Write out the lines from the one containing "Click the Azul logo on Internacional card" down to the one containing "point(711,217)", both included, exactly as they appear.

Saved data entries:
- - -

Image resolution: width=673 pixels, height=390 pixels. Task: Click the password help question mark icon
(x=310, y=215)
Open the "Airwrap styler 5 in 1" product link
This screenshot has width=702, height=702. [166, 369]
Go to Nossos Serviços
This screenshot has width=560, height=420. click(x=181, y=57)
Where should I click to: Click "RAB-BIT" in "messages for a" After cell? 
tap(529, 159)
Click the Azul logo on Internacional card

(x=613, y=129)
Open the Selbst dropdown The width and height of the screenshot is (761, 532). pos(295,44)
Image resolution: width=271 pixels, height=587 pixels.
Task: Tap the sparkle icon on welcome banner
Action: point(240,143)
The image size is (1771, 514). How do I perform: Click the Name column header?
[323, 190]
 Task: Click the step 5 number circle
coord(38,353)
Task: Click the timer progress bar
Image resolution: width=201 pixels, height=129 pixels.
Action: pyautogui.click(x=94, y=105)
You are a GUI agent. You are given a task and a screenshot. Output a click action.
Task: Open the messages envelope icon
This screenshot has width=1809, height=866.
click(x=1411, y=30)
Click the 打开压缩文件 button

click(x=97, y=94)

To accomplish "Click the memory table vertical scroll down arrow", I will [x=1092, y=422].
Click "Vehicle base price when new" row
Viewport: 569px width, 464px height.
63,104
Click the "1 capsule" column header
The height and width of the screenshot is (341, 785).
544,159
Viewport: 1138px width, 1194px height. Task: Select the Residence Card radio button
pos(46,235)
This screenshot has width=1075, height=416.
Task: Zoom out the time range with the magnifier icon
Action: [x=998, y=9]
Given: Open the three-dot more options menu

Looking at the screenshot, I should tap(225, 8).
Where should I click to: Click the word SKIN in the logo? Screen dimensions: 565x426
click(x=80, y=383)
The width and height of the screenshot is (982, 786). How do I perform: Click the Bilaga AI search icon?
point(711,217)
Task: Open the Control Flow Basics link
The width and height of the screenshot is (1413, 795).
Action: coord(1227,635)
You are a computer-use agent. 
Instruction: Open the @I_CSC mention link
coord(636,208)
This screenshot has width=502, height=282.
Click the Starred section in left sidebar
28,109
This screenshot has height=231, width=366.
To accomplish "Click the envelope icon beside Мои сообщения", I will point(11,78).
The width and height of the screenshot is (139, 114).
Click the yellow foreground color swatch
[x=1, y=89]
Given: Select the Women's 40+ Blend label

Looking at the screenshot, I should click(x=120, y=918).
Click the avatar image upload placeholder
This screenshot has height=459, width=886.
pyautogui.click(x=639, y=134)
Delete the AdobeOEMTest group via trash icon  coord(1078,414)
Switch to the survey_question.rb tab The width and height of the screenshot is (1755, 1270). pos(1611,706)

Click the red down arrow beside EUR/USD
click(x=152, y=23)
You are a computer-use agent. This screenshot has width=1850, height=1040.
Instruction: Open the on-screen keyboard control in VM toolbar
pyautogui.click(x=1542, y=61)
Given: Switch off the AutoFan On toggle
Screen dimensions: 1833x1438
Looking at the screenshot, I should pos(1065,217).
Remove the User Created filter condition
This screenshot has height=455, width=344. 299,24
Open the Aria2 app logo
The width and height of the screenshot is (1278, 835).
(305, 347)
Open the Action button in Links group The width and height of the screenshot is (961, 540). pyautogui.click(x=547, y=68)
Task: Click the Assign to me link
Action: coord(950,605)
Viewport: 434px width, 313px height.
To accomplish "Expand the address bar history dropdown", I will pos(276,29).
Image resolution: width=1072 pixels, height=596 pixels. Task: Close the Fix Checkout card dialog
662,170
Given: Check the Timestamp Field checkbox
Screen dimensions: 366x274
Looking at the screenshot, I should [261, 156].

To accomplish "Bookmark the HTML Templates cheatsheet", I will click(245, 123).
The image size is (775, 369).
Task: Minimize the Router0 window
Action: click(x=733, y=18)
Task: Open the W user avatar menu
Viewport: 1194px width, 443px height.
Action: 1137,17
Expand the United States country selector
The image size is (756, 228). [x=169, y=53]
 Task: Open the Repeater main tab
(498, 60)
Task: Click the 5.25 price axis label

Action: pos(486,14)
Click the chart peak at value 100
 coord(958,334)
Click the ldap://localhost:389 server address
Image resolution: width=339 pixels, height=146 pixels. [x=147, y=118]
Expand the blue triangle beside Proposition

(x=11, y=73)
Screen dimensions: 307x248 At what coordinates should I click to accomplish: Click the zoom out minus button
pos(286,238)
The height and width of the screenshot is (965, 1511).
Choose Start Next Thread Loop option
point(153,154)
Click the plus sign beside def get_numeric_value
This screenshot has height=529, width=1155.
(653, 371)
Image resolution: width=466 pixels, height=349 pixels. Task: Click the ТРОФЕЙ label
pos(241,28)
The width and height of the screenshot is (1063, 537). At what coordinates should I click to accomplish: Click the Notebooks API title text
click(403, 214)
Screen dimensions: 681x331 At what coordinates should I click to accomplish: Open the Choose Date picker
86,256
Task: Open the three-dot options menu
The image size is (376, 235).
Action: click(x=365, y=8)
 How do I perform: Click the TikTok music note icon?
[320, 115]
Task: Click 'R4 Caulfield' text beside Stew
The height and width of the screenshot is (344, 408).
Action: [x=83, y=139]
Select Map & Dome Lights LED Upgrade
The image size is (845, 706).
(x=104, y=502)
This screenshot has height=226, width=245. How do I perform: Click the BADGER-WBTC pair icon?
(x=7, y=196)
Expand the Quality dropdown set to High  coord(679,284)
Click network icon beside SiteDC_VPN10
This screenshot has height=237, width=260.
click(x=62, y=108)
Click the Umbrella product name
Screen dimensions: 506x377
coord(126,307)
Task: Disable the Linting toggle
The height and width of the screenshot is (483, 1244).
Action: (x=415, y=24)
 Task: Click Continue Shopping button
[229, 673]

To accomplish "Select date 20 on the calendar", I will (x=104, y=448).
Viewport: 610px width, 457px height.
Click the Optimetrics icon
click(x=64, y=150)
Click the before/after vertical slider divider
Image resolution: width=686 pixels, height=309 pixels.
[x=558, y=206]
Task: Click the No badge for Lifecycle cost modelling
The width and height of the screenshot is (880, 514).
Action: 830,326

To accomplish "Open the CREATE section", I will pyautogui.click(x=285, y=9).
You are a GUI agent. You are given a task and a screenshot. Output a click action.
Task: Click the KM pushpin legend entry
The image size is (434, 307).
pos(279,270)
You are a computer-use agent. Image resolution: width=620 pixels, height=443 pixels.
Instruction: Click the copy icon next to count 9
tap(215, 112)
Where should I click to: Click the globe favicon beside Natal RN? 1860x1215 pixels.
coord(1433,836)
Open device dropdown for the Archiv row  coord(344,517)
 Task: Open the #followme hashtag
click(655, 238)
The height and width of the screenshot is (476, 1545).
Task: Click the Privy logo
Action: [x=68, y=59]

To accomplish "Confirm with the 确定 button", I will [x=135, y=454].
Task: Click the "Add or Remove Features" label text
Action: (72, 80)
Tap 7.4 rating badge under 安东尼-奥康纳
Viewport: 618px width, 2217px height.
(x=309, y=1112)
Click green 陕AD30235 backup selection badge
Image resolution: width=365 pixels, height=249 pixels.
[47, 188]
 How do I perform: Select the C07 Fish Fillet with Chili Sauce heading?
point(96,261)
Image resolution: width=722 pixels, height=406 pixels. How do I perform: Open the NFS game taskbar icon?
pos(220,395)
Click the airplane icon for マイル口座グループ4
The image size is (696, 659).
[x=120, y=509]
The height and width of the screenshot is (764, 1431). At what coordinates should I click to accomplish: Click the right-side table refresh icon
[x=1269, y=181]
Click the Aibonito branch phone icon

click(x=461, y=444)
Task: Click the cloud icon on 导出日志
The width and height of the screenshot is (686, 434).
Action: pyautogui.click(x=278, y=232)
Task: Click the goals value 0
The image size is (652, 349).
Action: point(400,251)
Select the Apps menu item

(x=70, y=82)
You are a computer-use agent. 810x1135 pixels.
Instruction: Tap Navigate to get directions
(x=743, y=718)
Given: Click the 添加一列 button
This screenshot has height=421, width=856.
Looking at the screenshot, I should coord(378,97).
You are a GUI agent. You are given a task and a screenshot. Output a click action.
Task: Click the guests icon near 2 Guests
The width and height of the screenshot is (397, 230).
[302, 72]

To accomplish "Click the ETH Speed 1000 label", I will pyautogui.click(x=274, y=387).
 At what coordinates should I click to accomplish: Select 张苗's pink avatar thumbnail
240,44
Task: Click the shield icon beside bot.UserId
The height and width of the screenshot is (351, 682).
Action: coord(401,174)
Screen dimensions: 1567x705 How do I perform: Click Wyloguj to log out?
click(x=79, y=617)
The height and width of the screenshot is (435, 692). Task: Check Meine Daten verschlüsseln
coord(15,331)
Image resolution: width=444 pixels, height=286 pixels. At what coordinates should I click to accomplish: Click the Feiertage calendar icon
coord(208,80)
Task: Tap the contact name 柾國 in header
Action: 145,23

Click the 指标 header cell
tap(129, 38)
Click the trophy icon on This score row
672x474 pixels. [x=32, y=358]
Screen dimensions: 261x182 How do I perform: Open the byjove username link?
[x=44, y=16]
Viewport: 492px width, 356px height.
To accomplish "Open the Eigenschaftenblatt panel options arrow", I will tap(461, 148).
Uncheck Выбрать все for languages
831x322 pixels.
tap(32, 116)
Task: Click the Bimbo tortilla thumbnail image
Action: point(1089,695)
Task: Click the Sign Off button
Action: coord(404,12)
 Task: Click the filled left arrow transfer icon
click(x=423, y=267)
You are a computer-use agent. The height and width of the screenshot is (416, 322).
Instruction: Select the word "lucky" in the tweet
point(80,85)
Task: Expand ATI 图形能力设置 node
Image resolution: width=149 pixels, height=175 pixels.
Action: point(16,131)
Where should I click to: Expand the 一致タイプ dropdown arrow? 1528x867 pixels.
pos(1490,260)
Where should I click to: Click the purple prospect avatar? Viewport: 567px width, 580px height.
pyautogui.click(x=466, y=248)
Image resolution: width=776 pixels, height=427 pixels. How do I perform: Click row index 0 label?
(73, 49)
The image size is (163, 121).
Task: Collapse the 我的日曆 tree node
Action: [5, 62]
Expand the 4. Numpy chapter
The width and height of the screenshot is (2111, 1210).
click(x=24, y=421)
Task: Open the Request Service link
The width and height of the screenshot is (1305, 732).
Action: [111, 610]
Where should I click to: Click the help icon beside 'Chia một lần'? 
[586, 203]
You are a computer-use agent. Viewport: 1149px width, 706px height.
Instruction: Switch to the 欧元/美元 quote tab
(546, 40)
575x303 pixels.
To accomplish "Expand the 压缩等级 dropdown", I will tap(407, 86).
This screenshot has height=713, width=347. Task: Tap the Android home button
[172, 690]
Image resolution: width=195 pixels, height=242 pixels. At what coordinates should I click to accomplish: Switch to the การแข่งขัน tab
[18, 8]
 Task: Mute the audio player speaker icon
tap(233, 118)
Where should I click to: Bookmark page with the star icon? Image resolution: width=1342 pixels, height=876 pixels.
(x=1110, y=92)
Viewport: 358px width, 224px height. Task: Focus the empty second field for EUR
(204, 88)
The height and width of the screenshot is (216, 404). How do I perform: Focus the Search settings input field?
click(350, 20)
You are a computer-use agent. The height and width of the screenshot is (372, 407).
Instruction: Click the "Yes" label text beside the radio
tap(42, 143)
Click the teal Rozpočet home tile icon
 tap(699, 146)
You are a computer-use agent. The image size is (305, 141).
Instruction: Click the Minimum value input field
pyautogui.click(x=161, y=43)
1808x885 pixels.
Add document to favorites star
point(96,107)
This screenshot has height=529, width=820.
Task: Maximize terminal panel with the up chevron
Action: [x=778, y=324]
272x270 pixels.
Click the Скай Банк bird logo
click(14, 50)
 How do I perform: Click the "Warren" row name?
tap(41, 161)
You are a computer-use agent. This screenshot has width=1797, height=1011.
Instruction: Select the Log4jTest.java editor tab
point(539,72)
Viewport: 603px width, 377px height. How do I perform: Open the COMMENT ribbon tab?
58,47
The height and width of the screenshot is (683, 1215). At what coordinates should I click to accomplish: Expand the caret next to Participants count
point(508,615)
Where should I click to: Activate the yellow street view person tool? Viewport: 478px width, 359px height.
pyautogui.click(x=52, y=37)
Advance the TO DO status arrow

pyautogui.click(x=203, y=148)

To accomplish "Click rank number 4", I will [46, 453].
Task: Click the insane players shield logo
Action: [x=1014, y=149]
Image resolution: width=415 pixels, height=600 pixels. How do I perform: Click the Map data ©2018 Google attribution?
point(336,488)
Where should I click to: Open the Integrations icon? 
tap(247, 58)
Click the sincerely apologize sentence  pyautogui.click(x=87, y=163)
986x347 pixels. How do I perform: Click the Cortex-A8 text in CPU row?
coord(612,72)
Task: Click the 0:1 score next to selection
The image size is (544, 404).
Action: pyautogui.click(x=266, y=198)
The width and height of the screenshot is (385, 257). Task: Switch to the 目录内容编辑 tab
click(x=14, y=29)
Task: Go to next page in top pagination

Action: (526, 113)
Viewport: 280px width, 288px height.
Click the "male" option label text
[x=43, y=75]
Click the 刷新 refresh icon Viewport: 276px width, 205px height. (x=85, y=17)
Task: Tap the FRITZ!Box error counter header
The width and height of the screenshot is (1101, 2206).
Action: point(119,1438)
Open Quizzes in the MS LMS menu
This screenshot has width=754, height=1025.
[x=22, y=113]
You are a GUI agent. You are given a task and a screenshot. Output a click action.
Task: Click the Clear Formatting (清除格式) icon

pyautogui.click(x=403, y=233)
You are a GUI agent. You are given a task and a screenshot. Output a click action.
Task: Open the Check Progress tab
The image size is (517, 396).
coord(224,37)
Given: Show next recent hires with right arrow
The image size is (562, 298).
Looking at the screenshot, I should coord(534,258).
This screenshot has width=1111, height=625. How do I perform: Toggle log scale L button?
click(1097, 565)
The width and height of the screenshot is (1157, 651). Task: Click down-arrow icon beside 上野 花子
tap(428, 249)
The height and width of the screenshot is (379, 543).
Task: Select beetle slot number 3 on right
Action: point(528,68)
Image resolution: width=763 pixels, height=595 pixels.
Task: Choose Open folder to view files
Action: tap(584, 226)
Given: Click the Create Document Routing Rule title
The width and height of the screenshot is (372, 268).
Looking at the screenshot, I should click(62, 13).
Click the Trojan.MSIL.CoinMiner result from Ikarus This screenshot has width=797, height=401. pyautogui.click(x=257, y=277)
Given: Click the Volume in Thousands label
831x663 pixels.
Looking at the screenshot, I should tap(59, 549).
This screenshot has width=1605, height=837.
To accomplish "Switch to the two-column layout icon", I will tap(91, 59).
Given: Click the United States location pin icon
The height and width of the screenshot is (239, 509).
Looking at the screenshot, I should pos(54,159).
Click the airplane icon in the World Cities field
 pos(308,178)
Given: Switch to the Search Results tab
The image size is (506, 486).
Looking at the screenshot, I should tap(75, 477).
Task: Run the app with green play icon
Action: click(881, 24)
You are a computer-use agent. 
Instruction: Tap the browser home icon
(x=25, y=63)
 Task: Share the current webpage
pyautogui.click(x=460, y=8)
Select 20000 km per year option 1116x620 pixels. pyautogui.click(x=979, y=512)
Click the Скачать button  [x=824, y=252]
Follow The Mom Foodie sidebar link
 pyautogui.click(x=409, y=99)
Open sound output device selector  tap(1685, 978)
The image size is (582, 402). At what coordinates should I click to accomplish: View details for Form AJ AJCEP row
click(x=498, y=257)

- - -

PROBLEM SOLUTION:
Click the Azul logo on Internacional card

(x=613, y=129)
Open the Selbst dropdown The width and height of the screenshot is (761, 532). pos(295,44)
Image resolution: width=271 pixels, height=587 pixels.
Task: Tap the sparkle icon on welcome banner
Action: point(240,143)
The image size is (1771, 514). How do I perform: Click the Name column header?
[323, 190]
 Task: Click the step 5 number circle
coord(38,353)
Task: Click the timer progress bar
Image resolution: width=201 pixels, height=129 pixels.
Action: pyautogui.click(x=94, y=105)
You are a GUI agent. You are given a task and a screenshot. Output a click action.
Task: Open the messages envelope icon
This screenshot has width=1809, height=866.
click(x=1411, y=30)
Click the 打开压缩文件 button

click(x=97, y=94)

To accomplish "Click the memory table vertical scroll down arrow", I will [x=1092, y=422].
Click "Vehicle base price when new" row
Viewport: 569px width, 464px height.
63,104
Click the "1 capsule" column header
The height and width of the screenshot is (341, 785).
544,159
Viewport: 1138px width, 1194px height. Task: Select the Residence Card radio button
pos(46,235)
This screenshot has width=1075, height=416.
Task: Zoom out the time range with the magnifier icon
Action: [x=998, y=9]
Given: Open the three-dot more options menu

Looking at the screenshot, I should tap(225, 8).
Where should I click to: Click the word SKIN in the logo? Screen dimensions: 565x426
click(x=80, y=383)
The width and height of the screenshot is (982, 786). How do I perform: Click the Bilaga AI search icon?
point(711,217)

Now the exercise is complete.